The detection limits (signal-to-noise ratio 5) were 5-100 fmol. A good linearity was achieved from the calibration curves, which was obtained by plotting the buy CP-868596 peak area ratios of the analytes relative to the internal standard (IS), that is, 1,6-diaminohexane, vs the injected amounts
of polyamines (r(2) bigger than 0.996), and the intra-day and inter-day assay precisions were smaller than 9.84%. Furthermore, the recoveries (%) of the polyamines spiked in the human fingernails were 89.14-110.64. The present method was applied to human fingernail samples from 17 lung cancer patients and 39 healthy volunteers. The polyamine concentration was different based on the gender, that is, the N-1-actPUT and PUT contents were 3.10 times and 2.56 times higher in healthy men than in women, respectively. Additionally, in the lung cancer patient group, as compared with the healthy volunteers, the concentrations of SPM had a statistically significant (p smaller than 0.05) correlation. Therefore, because the proposed method provides a good
mass accuracy and the trace detection of the polyamines selleck screening library in human fingernails, this analytical technique could be a noninvasive technique to assist in the diagnosis and assessment of disease activity in lung cancer patients. Copyright (c) 2013 John Wiley ON-01910 cost & Sons, Ltd.”

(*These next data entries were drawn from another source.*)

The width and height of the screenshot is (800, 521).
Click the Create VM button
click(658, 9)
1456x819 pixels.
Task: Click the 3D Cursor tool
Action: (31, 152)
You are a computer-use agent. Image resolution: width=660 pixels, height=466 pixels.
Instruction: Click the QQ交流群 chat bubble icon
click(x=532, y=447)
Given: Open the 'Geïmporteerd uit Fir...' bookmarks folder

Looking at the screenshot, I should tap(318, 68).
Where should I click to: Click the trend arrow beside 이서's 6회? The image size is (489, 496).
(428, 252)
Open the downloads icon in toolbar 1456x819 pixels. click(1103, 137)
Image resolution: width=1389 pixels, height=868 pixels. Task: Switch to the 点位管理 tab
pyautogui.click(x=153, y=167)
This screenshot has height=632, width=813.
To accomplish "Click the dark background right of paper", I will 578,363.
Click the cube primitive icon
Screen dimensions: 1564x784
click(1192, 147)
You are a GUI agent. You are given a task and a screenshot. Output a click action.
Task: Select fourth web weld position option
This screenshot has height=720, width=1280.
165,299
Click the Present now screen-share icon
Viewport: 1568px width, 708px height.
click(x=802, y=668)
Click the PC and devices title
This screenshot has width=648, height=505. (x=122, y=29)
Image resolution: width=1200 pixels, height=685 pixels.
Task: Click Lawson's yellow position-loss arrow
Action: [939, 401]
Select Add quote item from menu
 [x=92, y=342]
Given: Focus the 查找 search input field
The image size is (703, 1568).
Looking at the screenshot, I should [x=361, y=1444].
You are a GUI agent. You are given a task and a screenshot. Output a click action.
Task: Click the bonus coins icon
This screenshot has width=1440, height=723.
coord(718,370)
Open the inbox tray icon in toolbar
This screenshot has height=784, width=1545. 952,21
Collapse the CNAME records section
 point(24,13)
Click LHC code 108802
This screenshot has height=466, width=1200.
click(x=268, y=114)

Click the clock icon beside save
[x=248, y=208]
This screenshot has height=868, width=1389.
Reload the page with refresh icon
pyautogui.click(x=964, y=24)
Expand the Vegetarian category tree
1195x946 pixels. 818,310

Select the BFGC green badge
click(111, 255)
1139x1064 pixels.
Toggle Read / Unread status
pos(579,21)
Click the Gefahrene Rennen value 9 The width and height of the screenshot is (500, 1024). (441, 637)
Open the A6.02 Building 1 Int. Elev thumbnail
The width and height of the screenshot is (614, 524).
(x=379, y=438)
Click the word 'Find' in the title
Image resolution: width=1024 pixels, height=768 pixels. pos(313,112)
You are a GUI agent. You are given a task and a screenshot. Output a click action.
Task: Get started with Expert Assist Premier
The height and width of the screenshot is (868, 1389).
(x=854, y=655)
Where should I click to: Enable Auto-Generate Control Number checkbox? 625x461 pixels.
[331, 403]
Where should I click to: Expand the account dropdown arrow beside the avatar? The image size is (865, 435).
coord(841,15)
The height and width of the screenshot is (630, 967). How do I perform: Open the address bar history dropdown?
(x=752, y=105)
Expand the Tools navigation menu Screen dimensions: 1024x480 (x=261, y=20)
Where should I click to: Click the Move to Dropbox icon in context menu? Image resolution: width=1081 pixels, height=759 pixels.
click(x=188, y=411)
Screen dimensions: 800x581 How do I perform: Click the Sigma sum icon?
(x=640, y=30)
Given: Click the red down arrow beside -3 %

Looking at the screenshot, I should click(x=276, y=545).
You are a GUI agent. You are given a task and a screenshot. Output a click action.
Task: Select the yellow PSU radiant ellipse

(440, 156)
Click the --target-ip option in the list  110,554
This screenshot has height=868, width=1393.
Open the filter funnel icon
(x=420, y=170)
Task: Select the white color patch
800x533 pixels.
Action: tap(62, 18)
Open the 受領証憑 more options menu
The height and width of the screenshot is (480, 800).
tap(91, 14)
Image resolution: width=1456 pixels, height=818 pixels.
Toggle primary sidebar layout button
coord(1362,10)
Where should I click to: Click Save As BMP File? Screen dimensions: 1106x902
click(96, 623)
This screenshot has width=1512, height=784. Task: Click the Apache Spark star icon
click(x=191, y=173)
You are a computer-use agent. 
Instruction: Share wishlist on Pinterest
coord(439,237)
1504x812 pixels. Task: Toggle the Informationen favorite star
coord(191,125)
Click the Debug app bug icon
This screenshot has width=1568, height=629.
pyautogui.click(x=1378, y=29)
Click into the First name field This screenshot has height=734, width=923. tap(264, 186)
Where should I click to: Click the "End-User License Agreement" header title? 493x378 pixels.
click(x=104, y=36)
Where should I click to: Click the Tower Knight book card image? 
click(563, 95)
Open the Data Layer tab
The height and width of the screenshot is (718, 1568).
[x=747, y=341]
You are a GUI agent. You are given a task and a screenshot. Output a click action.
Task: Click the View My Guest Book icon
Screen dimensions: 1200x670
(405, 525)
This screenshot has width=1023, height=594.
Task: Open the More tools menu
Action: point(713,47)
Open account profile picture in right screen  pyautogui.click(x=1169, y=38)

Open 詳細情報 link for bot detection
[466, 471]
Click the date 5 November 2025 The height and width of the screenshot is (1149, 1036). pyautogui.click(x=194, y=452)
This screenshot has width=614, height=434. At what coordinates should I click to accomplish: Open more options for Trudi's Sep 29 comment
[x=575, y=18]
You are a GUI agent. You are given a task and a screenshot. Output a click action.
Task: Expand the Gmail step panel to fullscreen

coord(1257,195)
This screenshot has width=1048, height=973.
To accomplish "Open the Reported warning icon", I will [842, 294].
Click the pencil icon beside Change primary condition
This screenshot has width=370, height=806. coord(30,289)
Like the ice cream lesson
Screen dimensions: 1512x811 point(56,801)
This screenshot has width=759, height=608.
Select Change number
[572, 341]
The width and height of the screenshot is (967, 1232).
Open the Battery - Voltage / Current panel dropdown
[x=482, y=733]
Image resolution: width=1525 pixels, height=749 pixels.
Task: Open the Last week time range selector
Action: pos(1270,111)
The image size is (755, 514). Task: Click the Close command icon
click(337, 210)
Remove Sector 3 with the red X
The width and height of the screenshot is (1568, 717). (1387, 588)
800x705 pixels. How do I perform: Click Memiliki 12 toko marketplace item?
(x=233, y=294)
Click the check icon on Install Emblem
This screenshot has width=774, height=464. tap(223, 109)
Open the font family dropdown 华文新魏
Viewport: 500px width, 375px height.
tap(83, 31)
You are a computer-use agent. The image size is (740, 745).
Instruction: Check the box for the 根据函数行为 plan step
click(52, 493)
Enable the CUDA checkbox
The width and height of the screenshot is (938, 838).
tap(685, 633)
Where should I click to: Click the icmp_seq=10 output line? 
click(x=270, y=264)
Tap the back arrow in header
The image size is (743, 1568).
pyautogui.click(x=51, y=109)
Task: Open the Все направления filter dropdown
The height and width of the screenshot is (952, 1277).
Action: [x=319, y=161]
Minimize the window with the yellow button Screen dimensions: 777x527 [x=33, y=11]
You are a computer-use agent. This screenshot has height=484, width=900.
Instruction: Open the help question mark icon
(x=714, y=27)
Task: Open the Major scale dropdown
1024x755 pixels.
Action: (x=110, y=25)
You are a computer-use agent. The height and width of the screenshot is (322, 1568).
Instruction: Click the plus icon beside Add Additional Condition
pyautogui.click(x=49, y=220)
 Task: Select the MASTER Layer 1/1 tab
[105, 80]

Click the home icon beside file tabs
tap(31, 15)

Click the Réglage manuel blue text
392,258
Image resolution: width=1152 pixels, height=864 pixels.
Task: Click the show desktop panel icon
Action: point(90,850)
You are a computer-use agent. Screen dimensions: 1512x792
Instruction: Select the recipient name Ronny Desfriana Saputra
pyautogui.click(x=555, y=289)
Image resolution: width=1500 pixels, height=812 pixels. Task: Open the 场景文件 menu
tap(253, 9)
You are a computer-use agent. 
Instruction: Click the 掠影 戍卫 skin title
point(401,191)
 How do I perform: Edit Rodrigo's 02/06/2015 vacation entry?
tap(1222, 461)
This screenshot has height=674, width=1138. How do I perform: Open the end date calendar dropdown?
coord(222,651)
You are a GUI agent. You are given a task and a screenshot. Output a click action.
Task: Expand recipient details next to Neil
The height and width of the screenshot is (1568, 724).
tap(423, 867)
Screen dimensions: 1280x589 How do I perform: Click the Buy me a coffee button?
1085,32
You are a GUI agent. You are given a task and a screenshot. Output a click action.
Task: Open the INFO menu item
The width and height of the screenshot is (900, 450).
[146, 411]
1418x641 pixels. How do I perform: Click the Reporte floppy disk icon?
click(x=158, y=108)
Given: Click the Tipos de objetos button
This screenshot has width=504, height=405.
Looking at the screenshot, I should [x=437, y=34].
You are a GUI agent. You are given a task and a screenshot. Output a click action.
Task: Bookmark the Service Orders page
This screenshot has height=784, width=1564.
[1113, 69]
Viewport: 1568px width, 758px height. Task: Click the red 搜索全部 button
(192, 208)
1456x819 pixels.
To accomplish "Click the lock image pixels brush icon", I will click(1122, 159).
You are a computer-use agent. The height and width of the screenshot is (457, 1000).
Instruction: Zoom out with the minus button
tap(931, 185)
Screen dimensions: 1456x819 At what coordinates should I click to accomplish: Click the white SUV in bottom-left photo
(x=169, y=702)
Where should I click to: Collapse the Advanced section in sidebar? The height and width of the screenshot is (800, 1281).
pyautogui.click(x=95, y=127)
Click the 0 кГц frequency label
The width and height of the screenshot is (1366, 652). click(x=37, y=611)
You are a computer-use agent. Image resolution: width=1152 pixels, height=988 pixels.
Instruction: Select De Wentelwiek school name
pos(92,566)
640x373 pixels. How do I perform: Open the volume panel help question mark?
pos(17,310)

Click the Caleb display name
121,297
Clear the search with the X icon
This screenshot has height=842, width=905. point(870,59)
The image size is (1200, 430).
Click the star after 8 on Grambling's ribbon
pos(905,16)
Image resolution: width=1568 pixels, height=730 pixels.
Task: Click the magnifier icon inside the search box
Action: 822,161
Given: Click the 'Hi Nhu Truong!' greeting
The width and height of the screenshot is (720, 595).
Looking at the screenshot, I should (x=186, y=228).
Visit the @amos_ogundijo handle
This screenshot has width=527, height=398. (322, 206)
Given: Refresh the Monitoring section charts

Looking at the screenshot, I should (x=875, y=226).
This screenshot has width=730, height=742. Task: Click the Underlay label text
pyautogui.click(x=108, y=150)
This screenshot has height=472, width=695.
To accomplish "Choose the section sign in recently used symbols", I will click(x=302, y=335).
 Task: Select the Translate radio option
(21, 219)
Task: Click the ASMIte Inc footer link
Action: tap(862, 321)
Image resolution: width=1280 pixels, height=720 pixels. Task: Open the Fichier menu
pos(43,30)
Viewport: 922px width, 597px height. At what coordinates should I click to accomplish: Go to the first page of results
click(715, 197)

“Spermatogonial stem cells (SSCs) undergo self-renewal divisions to support spermatogenesis throughout life. Although several positive regulators of SSC self-renewal have been
discovered, little is known about the negative regulators. Here, we report that F-box and WD-40 domain protein 7 (FBXW7), a component of the Skp1-Cullin-F-box-type ubiquitin ligase, is a negative regulator of SSC self-renewal. FBXW7 is expressed in undifferentiated spermatogonia in a cell cycle-dependent manner. Although peptidyl-prolyl cis/trans isomerase NIMA-interacting 1 (PIN1), essential for spermatogenesis, is thought to destroy FBXW7, Pin1 depletion decreased FBXW7 expression. Spermatogonial transplantation showed that Fbxw7 overexpression compromised SSC activity whereas Fbxw7 deficiency enhanced SSC colonization and caused accumulation of undifferentiated spermatogonia, suggesting that the level of FBXW7 is critical for self-renewal and differentiation. Screening of putative FBXW7 targets revealed that Fbxw7 deficiency up-regulated myelo-cytomatosis oncogene (MYC) and cyclin E1 (CCNE1). Although depletion of Myc/Mycn or Ccne1/Ccne2 compromised SSC activity, overexpression of Myc, but not Ccne1, increased colonization of SSCs. These results suggest that FBXW7 regulates SSC self-renewal in a negative manner by degradation of MYC.